Further, Si scale defects generated at the hot-rolling process cause the deterioration of plating appearance at subsequent processes. The reduction of Si content in a steel is essential to suppress the Si scale defects, but, in the case of a retained austenite steel sheet or of a dual phase steel sheet which is a typical high ductility type high-strength steel sheet, Si is an additive element extremely effective in improving the balance between strength and ductility. To cope with this problem, a method of controlling the morphology of generated oxides by controlling the atmosphere of annealing or the like is disclosed. However, the method requires special equipment and thus entails a new equipment cost.
Yet further, when high-strength steel sheets are adopted for the purpose of achieving weight reduction by the reduction of the sheet thickness and the thinning of the steel sheets proceeds, more enhanced corrosion resistance may sometimes be required of even hot-dip galvanized steel sheets or hot-dip galvannealed steel sheets. For instance, an environment where rock salt is sprayed as a snow melting agent is a severe environment because it contains a comparatively large amount of Cl− ions.

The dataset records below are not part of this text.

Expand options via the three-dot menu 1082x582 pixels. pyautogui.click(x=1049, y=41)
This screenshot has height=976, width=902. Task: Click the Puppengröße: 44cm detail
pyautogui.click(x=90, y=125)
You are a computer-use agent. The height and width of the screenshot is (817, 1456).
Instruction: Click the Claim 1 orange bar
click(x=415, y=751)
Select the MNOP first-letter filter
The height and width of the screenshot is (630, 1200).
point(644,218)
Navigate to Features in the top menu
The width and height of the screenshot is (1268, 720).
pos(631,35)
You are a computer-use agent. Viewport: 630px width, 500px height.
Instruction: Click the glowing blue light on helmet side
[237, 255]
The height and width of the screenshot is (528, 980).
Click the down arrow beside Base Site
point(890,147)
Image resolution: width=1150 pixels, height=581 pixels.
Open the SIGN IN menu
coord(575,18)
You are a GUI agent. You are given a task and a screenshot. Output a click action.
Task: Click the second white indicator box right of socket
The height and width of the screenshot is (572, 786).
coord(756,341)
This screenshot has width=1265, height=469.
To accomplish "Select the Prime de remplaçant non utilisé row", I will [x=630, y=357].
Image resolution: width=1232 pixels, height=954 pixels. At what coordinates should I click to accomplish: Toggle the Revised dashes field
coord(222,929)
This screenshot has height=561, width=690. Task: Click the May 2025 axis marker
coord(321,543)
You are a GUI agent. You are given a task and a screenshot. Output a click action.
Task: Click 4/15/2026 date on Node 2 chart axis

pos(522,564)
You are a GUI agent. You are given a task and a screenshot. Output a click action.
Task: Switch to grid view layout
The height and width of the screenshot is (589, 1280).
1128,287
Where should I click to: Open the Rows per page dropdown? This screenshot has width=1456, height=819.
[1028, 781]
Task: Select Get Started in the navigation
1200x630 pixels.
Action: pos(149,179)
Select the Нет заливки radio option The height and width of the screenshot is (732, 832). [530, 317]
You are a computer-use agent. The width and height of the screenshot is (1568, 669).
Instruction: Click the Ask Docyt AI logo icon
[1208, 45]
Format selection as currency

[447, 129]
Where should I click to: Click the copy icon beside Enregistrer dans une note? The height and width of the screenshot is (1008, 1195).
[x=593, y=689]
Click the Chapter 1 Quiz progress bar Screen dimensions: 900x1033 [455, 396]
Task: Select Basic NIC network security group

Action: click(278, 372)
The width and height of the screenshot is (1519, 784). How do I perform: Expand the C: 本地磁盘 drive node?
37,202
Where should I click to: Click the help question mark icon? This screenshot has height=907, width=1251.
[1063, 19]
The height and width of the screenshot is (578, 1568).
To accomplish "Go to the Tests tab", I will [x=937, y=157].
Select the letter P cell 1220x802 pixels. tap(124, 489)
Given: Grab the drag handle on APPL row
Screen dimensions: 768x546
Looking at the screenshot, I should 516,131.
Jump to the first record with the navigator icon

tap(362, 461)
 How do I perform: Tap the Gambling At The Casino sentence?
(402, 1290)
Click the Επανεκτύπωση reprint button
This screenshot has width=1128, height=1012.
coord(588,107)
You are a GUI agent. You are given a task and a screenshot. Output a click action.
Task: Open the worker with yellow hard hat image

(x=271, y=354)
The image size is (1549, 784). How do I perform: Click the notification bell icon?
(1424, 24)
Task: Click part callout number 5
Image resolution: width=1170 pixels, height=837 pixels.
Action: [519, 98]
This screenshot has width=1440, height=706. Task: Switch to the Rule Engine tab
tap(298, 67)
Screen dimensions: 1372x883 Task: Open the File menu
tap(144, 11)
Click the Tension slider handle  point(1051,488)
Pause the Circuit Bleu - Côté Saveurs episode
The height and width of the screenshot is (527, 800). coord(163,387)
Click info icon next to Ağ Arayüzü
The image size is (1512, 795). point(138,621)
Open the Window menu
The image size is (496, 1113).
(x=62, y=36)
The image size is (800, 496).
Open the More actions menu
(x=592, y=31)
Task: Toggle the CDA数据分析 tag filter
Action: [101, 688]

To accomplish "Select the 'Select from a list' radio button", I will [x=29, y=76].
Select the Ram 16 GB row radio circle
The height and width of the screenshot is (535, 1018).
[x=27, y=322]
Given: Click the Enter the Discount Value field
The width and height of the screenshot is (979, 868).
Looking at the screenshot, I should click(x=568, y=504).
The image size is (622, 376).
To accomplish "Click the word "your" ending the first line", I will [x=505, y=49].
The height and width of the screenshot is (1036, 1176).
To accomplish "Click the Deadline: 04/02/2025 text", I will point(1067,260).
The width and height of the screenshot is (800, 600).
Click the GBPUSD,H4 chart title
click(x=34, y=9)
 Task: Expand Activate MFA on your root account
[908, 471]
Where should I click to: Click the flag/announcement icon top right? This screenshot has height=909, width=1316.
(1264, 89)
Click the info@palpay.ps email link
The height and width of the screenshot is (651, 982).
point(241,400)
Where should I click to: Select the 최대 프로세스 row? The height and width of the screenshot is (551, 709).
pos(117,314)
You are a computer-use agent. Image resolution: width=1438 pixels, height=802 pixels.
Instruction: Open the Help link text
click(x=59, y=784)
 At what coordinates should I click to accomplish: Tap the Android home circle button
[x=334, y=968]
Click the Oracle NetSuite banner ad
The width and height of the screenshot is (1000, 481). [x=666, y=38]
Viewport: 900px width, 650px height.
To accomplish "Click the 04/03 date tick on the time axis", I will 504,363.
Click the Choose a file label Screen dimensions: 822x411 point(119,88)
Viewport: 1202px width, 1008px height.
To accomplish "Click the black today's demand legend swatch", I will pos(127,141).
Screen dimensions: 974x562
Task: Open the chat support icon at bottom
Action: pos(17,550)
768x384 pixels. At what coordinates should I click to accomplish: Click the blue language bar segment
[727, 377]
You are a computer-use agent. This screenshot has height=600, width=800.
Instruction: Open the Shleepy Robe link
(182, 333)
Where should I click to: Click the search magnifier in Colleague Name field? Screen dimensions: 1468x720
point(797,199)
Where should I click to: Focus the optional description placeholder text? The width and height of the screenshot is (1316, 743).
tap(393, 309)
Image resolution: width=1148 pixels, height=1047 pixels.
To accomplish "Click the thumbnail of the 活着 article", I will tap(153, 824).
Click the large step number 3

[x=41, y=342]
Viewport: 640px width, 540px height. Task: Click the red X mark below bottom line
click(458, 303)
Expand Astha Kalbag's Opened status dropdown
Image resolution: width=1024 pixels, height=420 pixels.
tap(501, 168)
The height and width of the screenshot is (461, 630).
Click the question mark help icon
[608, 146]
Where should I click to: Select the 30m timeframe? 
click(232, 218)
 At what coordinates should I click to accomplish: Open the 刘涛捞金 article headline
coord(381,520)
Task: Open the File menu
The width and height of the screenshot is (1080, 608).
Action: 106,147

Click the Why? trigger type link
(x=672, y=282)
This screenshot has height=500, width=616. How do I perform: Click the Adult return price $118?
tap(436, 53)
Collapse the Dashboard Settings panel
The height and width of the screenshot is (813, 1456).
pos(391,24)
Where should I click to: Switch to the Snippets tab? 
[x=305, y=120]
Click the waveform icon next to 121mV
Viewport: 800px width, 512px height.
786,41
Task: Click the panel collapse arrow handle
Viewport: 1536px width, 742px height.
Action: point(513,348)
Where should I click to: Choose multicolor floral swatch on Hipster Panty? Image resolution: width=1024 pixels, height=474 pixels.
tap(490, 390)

In the case where a plated layer exfoliates locally at the portions which are subjected to heavy working or the plated layer itself has insufficient corrosion resistance, a base material with excellent corrosion resistance and the formation of a plated layer with excellent corrosion resistance are required.
A steel sheet, which allows weight and thickness reduction and is prepared taking into consideration strengthening, the problems related to Si and improvement in corrosion resistance, has not been developed.
Yet further, while aiming at improving the producibility in plating a high-strength steel sheet, Japanese Unexamined Patent Publication No. H5-230608 discloses a hot-dip galvanized steel sheet having a Zn—Al—Mn—Fe system plated layer. However, though this invention particularly takes the producibility into consideration, it is not such an invention that takes the plating adhesiveness into consideration when a high-strength high-ductility material is subjected to a heavy working.
Furthermore, aiming at enhancing the collision energy absorbing capability, Japanese Unexamined Patent Publication No. H11-189839 discloses a steel sheet: having the main phase comprising ferrite and the average grain size of the main phase being not more than 10 μm; having the second phase comprising austenite 3 to 50% in volume or martensite 3 to 30% in volume and the average grain size of the second phase being not more than 5 μm; and containing bainite selectively. However, this invention does not take plating wettability into consideration and does not provide the corrosion resistance which allows thickness reduction accompanying increased strength.